Begin Source text
Rear blade angle cylinder bent rod

   / Rear blade angle cylinder bent rod #1  

Thunder chicken

Gold Member
Joined
Apr 4, 2019
Messages
252
Location
NW Ontario, Canada
Tractor
Kubota m7060
So I saw the cylinder on my snowblower chute rotator not being used and thought, why not put it on my 8’ rear blade to have hydraulic angle! It’s a 3” bore cylinder, 1 1/4” rod. (8” stroke).
it worked great until I had it angled (cylinder extended) and caught the inward angled edge. Rod turned into a candy cane!
The blade does not have brackets on it for 2 single acting cylinders. I never looked up to see what the blade should have for a cylinder size, just used what was here!
Would adding a cross over relief on the next cylinder be beneficial? It’s hard to find a 3” cylinder with anything other than a 1 1/4” rod. Anything larger won’t fit without some fabrication work that I’m not going to bother doing. I don’t use the blade often, but not that 1/2 hour that I had angle sure was handy!
End Source text
Begin Information shown
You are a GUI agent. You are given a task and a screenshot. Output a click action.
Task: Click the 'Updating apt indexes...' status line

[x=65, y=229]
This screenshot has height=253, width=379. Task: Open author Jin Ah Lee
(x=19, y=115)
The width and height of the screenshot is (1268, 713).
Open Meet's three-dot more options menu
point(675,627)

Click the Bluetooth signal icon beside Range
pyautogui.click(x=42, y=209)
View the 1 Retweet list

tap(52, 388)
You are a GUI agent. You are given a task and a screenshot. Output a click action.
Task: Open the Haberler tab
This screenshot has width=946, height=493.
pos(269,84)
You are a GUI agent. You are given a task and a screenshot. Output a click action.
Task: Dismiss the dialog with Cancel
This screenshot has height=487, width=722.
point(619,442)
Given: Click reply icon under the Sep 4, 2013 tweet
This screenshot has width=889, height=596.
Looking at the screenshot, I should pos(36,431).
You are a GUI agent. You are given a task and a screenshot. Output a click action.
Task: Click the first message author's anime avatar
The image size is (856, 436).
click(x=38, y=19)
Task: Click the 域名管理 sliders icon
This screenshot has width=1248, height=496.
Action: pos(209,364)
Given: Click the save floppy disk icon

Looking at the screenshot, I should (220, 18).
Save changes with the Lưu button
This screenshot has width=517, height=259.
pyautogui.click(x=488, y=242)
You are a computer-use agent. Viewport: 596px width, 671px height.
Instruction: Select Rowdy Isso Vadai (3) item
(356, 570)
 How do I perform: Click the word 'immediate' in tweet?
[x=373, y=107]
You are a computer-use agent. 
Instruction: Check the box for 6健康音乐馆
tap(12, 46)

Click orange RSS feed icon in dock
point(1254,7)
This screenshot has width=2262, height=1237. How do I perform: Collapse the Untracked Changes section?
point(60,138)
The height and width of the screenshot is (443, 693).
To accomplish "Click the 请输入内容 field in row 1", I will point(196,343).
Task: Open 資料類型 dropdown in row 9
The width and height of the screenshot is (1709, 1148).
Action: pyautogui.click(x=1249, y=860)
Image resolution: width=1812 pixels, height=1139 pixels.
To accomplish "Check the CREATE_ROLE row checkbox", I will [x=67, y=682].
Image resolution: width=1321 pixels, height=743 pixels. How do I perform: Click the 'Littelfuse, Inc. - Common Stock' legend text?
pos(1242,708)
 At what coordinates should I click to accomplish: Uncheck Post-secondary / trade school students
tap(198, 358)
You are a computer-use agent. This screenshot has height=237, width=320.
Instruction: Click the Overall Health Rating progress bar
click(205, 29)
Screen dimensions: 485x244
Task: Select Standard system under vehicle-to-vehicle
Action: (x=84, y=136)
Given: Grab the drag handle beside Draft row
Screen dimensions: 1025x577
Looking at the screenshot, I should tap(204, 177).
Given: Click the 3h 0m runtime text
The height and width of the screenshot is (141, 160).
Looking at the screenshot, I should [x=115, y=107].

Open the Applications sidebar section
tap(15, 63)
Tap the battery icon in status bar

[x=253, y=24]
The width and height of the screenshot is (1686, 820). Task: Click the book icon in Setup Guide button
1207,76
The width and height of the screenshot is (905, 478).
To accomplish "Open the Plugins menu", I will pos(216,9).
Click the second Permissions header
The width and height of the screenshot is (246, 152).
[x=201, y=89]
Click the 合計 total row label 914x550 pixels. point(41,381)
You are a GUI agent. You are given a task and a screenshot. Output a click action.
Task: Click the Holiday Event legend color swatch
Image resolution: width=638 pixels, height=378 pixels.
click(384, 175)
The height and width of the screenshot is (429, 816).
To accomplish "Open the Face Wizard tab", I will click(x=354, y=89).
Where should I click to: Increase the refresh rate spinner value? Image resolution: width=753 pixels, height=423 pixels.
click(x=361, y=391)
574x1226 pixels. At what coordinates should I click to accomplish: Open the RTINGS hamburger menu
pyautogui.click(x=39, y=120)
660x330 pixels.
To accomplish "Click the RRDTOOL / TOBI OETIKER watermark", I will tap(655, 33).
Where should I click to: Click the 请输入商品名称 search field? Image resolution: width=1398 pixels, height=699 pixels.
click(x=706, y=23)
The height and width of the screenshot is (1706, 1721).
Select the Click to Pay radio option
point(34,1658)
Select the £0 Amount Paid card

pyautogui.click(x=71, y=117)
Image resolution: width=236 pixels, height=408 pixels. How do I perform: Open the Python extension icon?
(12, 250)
End Information shown
→ Things to do
(a) Answer these questions using the forum post about the bent blade cylinder rod:
(i) What tractor is listed for the poster?
(ii) What are the cylinder's bore, rod, and stroke sizes?
(iii) What piece of equipment was the cylinder taken from?
(b) Extend the forum post about the bent rear blade cylinder rod, starting after its last sentence.
The data is separate material, apart from the forum post.

→ Answers for the tasks
(a)
(i) A Kubota m7060.
(ii) A 3” bore, a 1 1/4” rod, and an 8” stroke.
(iii) The chute rotator on a snowblower.

(b)
I’m pulling this 8’ blade with an M7060.
212F20B6-2EC3-4FE1-8EEE-953F06CA6295.jpeg
 
   / Rear blade angle cylinder bent rod #2  
Replace it with the same, but do your work on the other side so it is retracted when angled.

Bruce
 
   / Rear blade angle cylinder bent rod #3  
A crossover relief wouldn't help. Snow plows have a pair of single acting cylinders fighting each other. So both cylinders have the same cylinder volume. A double acting cylinder has a small er rod end than cylinder end. So if the relief valve on a snow plow opens up the plow angles & an equal amount of fluid moves from one cylinder to the other. On a single cylinder there fluid would need to compress or form a vacuum in order for the cylinder to move.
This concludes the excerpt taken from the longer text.